Deshalb hätte ich gerne eine wirtschaftliche Mitbestimmung im Sinnes eines Vetorechts im Aufsichtsrat. Also die Möglichkeit, Nein zu sagen zu einem Vorschlag, mit dem Ziel, sich erneut zusammenzusetzen, das Thema auszudiskutieren und eventuell Fachleute heranzuholen, um Alternativen zu entwickeln.
Sind die US-Manager vor allem ökonomischen Argumenten gegenüber aufgeschlossen?
Wenn sie noch keinen ausgefeilten Plan haben, ja. Wir haben geschafft, dass uns die Amerikaner in die Planerstellung einbeziehen. Das ist ein ganz entscheidender Hebel, mit dem sich was formen lässt. Sie fragen uns, die Arbeitnehmerseite, nach Alternativen. Sie erkennen auch, dass sie ihre Entscheidungen nochmals überdenken sollten, wenn sie von uns so viel Druck kriegen. Dem neuen Management geht es nicht auf Teufel komm raus um die Reduzierung von Kopfzahlen. Aber wir müssen dicke Bretter bohren.
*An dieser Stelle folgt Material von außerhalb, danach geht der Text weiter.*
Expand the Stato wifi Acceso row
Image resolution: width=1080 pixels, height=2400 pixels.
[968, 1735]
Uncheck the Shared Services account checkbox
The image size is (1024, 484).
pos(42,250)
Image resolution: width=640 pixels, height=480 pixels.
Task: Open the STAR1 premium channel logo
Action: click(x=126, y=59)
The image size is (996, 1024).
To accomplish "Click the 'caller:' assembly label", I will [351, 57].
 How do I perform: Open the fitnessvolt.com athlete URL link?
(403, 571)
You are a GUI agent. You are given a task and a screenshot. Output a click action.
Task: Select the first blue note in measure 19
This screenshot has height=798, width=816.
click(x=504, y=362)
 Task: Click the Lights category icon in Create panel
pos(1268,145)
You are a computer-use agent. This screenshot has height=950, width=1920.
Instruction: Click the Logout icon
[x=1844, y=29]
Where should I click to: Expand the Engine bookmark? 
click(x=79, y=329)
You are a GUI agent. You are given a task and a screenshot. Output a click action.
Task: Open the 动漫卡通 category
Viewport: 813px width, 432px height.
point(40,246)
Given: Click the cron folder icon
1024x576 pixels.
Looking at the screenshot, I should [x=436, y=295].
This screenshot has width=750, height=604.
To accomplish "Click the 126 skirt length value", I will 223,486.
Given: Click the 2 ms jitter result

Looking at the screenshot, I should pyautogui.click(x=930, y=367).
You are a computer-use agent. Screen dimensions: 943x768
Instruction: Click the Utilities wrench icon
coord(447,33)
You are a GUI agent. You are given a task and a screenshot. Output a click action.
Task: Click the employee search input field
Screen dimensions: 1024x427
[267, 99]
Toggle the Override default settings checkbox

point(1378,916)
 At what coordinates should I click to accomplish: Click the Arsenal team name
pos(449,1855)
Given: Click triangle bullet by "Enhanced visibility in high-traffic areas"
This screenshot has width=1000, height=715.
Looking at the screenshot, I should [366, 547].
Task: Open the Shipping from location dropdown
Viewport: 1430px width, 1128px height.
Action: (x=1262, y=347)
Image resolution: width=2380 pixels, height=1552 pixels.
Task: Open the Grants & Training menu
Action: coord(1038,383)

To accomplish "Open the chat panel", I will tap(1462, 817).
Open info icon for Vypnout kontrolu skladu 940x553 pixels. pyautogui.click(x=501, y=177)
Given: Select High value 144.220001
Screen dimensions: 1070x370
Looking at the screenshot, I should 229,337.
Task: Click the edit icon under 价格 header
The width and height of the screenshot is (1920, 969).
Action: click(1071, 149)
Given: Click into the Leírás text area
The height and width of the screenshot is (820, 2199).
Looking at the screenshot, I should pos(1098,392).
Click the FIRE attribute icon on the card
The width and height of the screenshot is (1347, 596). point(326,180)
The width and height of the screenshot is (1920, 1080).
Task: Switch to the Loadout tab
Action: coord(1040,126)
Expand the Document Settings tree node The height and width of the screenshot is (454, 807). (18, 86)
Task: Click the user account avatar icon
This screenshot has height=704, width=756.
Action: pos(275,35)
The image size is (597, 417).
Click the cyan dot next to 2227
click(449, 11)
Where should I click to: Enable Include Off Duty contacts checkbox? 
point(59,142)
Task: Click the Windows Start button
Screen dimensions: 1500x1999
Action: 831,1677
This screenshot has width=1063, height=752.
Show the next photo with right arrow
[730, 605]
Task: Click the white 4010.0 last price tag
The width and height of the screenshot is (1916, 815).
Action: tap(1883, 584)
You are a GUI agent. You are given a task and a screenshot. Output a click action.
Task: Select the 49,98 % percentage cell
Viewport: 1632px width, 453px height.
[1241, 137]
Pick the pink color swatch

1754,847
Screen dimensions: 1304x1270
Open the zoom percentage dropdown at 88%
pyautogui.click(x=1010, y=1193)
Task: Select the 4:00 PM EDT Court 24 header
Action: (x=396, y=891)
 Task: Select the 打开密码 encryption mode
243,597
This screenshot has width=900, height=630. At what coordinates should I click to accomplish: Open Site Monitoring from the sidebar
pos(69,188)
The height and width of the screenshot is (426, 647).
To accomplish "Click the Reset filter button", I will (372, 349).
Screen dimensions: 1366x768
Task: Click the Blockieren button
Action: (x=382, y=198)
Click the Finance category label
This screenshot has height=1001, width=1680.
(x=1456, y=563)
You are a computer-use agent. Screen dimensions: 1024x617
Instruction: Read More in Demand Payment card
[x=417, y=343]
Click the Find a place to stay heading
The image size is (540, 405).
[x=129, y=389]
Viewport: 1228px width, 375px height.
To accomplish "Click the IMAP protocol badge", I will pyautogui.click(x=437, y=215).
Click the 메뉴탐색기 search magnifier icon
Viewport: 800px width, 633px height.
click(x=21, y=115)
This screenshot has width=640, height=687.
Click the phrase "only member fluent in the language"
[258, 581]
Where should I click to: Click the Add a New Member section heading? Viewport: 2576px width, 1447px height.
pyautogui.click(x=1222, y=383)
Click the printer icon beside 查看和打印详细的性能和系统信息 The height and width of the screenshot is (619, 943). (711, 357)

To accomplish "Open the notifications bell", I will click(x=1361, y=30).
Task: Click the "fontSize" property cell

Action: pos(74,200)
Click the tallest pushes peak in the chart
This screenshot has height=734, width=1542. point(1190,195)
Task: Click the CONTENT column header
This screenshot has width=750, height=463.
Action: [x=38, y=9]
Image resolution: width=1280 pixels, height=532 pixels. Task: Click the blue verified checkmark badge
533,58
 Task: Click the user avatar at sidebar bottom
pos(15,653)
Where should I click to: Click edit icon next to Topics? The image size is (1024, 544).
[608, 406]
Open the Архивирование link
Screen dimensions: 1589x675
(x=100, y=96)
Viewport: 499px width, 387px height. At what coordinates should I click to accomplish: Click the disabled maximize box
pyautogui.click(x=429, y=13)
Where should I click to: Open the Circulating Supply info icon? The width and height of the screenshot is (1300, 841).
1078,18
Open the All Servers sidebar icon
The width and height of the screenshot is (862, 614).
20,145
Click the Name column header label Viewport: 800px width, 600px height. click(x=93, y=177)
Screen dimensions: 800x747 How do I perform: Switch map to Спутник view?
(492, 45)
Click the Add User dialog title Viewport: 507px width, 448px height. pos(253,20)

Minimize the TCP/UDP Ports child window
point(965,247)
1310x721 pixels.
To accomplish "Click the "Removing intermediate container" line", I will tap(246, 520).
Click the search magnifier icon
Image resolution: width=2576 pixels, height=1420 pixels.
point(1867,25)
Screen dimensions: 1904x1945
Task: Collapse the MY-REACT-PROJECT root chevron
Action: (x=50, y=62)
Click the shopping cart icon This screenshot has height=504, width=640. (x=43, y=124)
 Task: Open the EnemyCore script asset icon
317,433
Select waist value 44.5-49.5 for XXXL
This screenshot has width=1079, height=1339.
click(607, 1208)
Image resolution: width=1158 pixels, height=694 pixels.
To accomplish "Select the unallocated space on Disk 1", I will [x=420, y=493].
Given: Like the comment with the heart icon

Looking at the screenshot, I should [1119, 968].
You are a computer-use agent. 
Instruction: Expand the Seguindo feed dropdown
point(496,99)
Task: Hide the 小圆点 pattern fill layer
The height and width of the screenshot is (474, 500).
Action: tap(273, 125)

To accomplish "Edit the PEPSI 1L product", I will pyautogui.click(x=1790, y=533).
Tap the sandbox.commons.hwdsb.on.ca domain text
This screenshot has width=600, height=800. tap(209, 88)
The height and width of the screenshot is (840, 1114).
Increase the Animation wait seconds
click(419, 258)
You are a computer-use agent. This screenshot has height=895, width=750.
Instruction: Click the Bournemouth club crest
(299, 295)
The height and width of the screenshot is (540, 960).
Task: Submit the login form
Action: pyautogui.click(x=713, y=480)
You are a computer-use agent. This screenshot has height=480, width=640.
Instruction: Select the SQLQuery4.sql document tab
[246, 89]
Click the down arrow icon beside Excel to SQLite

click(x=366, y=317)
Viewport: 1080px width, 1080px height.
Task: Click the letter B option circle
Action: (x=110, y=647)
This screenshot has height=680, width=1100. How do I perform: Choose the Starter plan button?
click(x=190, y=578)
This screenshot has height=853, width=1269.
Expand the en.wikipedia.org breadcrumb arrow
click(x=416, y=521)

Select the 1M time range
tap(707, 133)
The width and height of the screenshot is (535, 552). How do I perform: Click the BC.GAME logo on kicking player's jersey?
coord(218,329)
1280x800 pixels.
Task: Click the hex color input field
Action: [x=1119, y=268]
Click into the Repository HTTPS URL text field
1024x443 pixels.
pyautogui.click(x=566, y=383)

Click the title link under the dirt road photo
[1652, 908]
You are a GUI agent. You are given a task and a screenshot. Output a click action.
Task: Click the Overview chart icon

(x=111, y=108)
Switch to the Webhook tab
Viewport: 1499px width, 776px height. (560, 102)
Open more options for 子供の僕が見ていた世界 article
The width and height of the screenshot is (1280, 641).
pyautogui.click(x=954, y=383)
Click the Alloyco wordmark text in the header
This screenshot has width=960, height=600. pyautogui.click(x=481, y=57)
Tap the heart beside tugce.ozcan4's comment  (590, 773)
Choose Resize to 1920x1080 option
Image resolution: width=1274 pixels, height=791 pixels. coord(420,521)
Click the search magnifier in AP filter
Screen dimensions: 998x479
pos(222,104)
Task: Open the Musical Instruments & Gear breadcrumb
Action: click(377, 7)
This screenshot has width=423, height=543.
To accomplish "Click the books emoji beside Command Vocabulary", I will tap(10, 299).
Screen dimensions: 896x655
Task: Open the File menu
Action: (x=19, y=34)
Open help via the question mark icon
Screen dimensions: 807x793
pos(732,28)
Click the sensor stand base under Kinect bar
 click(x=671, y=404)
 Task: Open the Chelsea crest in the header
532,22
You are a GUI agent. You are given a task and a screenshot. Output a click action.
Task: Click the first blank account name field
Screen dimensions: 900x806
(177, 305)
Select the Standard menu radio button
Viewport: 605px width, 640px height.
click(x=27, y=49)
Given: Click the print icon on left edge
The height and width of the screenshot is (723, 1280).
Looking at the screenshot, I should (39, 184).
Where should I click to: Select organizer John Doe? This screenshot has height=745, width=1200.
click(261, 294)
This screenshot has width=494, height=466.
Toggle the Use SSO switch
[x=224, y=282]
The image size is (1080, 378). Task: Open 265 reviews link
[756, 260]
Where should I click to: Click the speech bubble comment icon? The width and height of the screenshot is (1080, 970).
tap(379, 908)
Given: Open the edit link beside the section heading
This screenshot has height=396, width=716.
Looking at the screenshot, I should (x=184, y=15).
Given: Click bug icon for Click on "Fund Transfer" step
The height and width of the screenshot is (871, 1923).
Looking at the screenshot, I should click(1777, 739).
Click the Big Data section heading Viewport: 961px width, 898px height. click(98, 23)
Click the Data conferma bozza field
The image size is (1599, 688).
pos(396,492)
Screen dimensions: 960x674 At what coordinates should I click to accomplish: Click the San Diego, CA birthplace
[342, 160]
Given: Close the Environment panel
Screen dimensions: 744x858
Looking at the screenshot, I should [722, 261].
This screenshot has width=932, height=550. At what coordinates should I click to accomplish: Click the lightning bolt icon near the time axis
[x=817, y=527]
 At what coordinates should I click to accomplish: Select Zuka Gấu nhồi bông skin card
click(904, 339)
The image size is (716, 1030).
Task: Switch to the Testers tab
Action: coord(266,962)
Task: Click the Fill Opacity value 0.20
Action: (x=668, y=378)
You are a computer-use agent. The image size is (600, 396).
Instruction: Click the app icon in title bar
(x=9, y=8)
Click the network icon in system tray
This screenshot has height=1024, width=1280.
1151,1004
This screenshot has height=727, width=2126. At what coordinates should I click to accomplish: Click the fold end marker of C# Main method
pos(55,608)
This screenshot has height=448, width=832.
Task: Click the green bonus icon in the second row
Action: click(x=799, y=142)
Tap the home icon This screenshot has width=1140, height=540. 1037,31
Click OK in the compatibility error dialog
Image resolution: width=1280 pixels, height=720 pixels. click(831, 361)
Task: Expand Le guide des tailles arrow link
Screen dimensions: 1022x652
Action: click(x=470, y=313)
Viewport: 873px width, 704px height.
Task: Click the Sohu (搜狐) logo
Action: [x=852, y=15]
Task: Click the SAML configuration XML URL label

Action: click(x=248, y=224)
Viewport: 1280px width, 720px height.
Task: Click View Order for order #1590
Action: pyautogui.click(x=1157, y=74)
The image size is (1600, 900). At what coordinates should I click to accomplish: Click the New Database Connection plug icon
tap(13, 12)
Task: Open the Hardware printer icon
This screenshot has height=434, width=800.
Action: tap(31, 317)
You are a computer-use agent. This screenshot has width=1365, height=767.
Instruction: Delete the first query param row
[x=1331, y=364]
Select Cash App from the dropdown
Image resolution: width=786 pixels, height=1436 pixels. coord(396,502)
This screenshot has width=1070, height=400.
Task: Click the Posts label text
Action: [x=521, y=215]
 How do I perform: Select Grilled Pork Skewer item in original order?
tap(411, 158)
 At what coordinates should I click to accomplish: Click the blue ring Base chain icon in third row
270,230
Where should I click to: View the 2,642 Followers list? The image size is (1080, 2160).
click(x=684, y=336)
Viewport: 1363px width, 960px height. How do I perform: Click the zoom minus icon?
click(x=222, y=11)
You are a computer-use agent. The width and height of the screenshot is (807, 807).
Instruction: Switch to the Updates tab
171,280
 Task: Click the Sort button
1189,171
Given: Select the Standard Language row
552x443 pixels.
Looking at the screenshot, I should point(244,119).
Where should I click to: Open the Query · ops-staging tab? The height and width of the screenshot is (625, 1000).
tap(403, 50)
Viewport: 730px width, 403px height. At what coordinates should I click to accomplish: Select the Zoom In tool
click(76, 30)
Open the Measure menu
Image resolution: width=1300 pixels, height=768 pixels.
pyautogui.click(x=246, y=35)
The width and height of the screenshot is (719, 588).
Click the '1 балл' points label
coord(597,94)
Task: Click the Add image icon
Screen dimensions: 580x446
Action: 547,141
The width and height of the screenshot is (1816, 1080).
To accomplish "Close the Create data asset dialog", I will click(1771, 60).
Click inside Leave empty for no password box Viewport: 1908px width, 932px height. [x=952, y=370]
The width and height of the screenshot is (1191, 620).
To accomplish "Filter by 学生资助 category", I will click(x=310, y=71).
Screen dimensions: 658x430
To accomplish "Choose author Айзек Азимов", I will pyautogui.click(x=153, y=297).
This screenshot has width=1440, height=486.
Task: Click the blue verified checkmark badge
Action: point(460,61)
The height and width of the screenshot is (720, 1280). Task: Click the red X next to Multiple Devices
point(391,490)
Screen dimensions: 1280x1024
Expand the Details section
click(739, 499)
Die Bedrohungsszenarien für Opel sind nicht vom Tisch. Fällt Ihnen der Abschied da nicht schwer?
Bei GM und Opel gibt es offenbar nie den richtigen Zeitpunkt aufzuhören. Wichtig für mich ist, Opel vor der Insolvenz gerettet zu haben. Und solide Verträge wurden ausgehandelt. Diese einzuhalten ist nun Aufgabe des Vorstandes und meiner Nachfolger. Allerdings macht mir Sorge, mit wie wenig Gespür für die Marke Opel GM vorgeht. Kein anderer Konzern würde mit seiner traditionsreichen Tochter im 150. Jubiläumsjahr so umgehen. Die Zukunft von Opel liegt im Wachstum. Ein „Gesundschrumpfen“, wie GM es vorsieht, wird scheitern.
Was wird noch bleiben – auf der Habenseite?
Wir haben unser europäisches GM-Arbeitnehmerforum zu einem globalen Gremium erweitert. Damit ist ein alter Traum verwirklicht worden. Leider kann ich bei der Gründungsveranstaltung im Herbst 2012 in Detroit nicht mehr dabei sein.
Zur Person
KLAUS FRANZ verköpert par excellence den unternehmerisch denkenden Betriebsrat und Aufsichtsrat. 30 Jahre lang wählte ihn die Opel-Belegschaft wiederholt in den Betriebsrat, viele Jahre steuerte Franz das europäische GM-Arbeitnehmerforum. Nun ist der „klasse Kämpfer“ („Financial Times“) in den Ruhestand gegangen.